Aquele Ministro das Finanças que me tem cativo
O Governo
de António Costa voltou a pulverizar mais um recorde. Depois do défice zero,
conseguiu fazer mais cativações em três anos do que o executivo de Passos
Coelho em quatro. Por uma questão de coerência, creio que, em vez do Parlamento,
o Orçamento para o próximo ano deveria ser aprovado num cativeiro. Seria
sensato, aliás, que os próprios portugueses começassem a ser criados também em
cativeiro, não vá uma taxa de natalidade desregulada estragar a actual
conjuntura macroeconómica. As grávidas seriam obrigadas a manter as crianças
cativas no bucho durante meses ou mesmo anos até Mário Centeno concluir que o
rebentamento das águas não poria em causa o crescimento da economia. Fica a
sugestão.
É curioso
analisar as palavras utilizadas pelos políticos para descrever situações que
todos nós conhecemos. Alguém que guarda ciosamente o seu dinheiro, não faz de
quando em vez uma extravagância e não o empresta aos amigos é, para o cidadão
comum, um unhas-de-fome, um forreta, um agarrado. Contudo, para a classe
política em geral e para o opaco mundo da finança em particular trata-se de um
cativador. Mário Centeno é, portanto, alguém que cativa e não um sovina. O
efeito nos nossos bolsos, na saúde, na educação e nos transportes é o mesmo,
mas ficamos logo mais aliviados quando sabemos que o dinheiro está a ser
guardado por um cativador e não por um Scrooge qualquer.
O
aparecimento da palavra cativar no léxico político vem juntar-se a outras que já
caíram no domínio público.
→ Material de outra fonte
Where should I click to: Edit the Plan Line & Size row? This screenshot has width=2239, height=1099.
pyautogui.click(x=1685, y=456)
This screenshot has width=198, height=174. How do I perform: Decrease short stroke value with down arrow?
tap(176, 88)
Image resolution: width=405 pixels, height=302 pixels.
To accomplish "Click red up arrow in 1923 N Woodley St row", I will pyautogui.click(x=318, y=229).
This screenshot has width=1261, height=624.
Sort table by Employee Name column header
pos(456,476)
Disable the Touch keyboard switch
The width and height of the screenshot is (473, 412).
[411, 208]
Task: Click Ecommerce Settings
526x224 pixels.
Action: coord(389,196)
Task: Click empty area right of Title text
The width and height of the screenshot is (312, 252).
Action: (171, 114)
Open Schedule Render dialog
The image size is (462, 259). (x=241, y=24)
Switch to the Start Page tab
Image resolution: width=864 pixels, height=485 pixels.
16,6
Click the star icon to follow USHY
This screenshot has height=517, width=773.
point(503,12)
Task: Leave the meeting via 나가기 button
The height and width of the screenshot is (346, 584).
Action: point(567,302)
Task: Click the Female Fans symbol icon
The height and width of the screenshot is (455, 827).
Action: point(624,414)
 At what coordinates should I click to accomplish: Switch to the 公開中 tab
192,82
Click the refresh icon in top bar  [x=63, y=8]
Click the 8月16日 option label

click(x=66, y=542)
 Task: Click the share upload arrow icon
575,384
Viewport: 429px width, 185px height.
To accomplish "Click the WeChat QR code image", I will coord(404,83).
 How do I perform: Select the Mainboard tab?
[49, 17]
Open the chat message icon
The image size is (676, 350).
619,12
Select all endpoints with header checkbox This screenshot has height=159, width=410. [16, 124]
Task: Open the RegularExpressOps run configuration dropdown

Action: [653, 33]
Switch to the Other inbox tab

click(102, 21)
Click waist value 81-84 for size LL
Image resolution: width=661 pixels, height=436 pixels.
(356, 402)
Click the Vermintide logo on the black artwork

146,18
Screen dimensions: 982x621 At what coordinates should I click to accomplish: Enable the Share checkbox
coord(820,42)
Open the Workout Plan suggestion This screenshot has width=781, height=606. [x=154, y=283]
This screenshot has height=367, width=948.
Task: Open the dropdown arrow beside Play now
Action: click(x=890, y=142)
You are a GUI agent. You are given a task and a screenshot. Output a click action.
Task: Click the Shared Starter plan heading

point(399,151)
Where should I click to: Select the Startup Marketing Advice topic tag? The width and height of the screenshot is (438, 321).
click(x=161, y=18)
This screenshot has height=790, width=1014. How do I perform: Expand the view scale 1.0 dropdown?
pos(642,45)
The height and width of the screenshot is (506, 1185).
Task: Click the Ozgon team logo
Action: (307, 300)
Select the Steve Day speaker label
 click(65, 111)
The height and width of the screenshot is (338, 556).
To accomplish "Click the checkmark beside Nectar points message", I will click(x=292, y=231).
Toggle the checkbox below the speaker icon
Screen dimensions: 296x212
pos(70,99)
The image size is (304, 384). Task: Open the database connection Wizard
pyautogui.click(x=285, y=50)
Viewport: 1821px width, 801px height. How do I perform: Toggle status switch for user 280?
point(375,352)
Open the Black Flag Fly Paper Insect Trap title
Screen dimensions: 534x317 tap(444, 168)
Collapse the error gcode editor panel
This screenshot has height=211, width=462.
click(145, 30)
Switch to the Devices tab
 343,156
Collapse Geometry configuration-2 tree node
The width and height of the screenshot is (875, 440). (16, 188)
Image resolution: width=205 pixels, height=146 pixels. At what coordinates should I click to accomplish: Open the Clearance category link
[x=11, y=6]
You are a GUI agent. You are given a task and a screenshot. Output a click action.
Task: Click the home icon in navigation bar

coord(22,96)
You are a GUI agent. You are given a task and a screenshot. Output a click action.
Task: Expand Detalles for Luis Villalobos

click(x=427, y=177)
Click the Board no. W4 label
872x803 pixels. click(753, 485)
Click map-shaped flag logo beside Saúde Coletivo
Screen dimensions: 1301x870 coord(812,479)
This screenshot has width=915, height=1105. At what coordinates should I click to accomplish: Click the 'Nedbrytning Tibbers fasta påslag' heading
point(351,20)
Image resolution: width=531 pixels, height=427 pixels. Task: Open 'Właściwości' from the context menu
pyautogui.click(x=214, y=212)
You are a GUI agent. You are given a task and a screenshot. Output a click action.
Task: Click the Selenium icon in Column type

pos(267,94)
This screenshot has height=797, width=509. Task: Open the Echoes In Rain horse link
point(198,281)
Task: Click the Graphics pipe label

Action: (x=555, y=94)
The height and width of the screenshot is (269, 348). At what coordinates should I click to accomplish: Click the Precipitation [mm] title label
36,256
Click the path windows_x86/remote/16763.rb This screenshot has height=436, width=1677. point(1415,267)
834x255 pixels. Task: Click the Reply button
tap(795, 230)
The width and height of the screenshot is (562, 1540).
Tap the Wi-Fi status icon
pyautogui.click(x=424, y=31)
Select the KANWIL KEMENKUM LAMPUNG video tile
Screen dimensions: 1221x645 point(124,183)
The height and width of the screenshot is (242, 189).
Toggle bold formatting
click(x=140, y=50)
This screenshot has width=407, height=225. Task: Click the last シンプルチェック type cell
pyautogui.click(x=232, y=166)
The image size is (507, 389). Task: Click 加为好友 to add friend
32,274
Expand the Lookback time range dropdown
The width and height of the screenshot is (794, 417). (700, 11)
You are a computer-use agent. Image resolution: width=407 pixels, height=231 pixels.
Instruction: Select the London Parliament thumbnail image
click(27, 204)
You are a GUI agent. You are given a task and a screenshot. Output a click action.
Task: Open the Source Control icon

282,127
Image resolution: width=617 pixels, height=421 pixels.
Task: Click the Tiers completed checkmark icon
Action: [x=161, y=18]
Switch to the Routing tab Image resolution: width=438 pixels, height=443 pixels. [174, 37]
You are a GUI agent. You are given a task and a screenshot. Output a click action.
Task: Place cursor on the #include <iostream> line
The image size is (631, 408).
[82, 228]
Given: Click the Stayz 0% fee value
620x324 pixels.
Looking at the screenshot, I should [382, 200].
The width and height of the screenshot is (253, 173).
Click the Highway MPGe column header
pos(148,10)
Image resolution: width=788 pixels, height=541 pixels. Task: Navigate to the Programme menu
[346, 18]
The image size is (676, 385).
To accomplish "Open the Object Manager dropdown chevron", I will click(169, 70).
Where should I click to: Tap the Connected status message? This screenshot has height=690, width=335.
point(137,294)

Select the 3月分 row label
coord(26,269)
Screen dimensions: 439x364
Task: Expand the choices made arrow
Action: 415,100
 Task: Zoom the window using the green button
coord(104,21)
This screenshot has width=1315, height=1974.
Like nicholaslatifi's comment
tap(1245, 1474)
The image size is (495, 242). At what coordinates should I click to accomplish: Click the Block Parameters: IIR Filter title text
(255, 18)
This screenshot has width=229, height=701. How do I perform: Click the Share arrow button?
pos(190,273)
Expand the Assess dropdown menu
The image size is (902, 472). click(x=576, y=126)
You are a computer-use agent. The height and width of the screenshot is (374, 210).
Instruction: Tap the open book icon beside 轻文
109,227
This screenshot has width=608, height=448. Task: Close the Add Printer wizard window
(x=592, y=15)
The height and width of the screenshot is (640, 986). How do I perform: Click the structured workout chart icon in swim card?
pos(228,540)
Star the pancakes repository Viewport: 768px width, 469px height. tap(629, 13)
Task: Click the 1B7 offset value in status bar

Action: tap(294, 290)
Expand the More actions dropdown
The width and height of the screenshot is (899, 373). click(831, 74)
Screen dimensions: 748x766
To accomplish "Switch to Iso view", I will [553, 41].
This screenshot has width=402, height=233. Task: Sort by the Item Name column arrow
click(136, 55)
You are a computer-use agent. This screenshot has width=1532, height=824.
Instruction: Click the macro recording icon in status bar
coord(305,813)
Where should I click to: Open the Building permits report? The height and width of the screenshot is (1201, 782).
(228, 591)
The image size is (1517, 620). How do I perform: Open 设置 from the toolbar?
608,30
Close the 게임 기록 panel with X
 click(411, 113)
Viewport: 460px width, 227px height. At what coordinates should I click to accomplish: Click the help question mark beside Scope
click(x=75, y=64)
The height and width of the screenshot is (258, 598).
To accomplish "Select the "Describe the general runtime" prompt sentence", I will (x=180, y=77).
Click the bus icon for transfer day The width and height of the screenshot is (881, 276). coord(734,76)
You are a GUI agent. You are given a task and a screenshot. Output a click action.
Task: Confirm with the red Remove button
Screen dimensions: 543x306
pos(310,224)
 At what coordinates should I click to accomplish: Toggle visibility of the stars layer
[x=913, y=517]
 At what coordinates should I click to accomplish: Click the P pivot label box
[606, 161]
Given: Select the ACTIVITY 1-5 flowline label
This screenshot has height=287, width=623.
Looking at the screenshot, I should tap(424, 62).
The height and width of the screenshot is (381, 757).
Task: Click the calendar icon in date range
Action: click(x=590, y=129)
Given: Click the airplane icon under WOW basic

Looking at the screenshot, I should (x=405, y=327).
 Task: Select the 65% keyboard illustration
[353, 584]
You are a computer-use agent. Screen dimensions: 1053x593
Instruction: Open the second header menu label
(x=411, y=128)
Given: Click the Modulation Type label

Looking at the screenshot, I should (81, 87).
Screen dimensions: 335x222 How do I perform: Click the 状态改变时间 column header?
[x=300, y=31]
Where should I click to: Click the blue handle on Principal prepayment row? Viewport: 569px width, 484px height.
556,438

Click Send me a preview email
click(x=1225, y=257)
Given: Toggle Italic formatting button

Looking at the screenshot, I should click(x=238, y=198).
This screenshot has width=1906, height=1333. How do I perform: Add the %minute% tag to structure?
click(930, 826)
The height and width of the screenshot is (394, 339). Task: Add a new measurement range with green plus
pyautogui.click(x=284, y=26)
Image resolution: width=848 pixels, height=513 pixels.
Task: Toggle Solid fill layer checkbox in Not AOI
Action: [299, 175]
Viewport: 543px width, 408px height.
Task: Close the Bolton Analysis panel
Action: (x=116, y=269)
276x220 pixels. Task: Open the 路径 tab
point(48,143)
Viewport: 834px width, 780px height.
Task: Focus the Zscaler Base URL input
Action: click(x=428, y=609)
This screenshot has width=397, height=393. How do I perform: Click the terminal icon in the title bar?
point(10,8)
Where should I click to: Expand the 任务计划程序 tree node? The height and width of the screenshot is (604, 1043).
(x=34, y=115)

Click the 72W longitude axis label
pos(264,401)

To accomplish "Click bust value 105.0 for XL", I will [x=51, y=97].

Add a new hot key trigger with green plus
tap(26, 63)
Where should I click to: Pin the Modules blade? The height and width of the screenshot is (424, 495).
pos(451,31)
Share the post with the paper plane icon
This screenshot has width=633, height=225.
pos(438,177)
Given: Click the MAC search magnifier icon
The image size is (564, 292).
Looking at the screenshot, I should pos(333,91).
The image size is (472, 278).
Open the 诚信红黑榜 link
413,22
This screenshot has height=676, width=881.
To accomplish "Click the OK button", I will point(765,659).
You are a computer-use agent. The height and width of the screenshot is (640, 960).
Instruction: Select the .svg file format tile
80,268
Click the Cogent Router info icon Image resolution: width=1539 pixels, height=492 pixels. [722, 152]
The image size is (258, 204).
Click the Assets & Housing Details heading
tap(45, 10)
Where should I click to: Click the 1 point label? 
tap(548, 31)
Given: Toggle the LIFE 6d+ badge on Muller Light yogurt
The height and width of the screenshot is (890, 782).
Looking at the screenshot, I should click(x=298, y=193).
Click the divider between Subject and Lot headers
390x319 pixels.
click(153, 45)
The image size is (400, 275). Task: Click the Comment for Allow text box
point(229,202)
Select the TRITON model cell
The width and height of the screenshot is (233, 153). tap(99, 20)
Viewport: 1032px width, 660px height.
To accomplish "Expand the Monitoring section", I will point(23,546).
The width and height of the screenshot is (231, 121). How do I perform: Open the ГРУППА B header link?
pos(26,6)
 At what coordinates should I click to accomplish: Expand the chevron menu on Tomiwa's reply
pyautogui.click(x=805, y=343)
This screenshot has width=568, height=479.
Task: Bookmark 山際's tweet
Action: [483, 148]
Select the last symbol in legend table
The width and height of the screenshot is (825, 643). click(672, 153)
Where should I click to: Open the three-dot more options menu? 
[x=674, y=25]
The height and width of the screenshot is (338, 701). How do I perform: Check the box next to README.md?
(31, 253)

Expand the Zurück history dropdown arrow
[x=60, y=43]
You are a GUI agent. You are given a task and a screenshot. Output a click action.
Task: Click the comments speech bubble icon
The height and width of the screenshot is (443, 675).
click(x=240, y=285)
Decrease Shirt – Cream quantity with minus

Há alguns anos a esta parte, as empresas em Portugal
deixaram de ter trabalhadores para passarem a albergar colaboradores. Os
despedimentos também se tornaram inexistentes, sendo substituídos por
reestruturações. Tudo isto facilitou a vida às pessoas, porque é bem mais
agradável ser reestruturado do que despedido, sobretudo quando se está apenas a
colaborar na fábrica ou na empresa. Se o verbo cativar tiver o mesmo tipo de
adesão, não admira que em breve tenhamos os seguintes diálogos nos nossos
lares: “Joãozinho, voltaste a ter negativa a português?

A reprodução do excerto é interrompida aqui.